● DATASET

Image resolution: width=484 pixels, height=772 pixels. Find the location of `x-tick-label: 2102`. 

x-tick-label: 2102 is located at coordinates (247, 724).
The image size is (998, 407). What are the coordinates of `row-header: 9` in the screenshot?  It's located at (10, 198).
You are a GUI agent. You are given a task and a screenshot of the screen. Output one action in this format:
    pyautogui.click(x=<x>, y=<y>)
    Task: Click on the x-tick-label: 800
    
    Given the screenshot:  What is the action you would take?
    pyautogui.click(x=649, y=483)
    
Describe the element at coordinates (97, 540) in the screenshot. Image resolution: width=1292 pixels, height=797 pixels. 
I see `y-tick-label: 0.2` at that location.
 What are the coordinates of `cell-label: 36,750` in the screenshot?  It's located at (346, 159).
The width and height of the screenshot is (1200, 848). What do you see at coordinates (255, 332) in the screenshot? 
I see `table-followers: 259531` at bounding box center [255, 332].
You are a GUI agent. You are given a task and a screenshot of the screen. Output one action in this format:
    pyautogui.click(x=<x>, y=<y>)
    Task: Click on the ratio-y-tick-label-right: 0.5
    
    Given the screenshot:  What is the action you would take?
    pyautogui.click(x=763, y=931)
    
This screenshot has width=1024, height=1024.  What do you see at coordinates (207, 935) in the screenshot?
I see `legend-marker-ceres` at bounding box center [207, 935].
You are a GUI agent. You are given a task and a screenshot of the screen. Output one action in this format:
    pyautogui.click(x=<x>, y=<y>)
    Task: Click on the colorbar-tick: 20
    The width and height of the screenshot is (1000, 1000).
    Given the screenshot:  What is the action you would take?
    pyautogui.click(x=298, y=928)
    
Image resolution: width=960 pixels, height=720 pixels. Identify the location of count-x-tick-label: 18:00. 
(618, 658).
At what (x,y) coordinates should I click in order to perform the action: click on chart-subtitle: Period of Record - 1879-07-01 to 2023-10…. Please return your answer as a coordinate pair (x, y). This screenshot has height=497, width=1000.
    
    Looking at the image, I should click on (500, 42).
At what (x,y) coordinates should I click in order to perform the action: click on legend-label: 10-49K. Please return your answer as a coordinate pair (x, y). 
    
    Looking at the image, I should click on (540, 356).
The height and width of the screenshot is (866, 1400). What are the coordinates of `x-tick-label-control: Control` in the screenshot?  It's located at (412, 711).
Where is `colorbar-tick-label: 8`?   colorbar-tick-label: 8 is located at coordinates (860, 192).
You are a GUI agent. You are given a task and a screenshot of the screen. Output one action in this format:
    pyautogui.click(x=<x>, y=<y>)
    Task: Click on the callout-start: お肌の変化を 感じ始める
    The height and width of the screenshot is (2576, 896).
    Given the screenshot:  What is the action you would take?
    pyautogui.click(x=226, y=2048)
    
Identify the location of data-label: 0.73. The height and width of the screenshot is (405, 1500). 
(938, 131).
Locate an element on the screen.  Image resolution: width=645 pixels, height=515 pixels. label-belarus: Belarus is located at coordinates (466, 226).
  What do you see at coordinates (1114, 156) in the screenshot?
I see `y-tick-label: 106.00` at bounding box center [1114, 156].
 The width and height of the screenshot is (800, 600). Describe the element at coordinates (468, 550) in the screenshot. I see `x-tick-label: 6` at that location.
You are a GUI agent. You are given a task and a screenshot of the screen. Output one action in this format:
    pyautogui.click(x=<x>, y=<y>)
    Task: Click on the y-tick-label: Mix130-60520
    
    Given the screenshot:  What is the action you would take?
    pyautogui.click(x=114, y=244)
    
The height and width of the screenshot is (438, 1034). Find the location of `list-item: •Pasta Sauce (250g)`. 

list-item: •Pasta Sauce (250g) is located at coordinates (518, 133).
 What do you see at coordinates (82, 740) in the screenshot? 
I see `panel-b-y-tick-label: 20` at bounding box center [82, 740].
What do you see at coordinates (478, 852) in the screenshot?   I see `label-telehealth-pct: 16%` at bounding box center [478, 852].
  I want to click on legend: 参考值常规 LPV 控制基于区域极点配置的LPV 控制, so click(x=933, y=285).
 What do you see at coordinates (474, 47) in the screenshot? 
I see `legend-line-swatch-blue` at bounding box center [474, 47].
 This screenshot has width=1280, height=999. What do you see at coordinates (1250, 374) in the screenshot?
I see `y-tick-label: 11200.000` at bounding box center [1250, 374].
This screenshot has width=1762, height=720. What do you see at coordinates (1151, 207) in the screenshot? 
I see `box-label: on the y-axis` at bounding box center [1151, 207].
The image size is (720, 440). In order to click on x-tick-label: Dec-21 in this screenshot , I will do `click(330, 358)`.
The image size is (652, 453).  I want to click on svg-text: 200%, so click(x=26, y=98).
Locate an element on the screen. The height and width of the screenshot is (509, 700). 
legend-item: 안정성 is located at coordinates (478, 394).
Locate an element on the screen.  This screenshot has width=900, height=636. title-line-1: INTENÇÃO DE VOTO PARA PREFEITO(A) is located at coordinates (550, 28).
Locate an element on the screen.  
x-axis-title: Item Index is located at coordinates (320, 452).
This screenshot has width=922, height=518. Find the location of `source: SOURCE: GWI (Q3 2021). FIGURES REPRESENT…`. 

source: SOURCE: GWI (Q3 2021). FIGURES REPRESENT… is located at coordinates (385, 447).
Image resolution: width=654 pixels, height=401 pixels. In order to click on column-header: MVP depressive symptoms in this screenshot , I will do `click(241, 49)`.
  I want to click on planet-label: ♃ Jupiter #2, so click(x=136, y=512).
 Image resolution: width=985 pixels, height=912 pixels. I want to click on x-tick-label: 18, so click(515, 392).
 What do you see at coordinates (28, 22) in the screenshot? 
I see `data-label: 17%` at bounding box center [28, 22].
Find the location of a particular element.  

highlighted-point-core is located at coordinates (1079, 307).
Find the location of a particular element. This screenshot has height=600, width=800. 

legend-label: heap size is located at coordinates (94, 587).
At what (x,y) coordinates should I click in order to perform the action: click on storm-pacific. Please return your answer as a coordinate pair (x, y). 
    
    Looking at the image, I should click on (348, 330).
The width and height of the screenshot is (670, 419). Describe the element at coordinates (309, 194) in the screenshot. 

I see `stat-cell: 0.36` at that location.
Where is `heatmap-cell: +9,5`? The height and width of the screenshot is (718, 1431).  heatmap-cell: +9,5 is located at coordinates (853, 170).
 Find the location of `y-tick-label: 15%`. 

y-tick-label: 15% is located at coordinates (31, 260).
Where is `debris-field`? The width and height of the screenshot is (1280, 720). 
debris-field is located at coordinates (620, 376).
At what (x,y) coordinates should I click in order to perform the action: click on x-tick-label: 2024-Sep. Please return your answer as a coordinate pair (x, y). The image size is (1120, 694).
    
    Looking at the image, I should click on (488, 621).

● AIM OF THE EXERCISE
Copy out every line of the entries above that contains the string "Find". Treat the match as case-sensitive.

● EXERCISE RESULT
Image resolution: width=484 pixels, height=772 pixels. Find the location of `x-tick-label: 2102`. 
The height and width of the screenshot is (438, 1034). Find the location of `list-item: •Pasta Sauce (250g)`. 
This screenshot has width=922, height=518. Find the location of `source: SOURCE: GWI (Q3 2021). FIGURES REPRESENT…`. 
Find the location of a particular element.  
Find the location of a particular element. This screenshot has height=600, width=800. 
 Find the location of `y-tick-label: 15%`. 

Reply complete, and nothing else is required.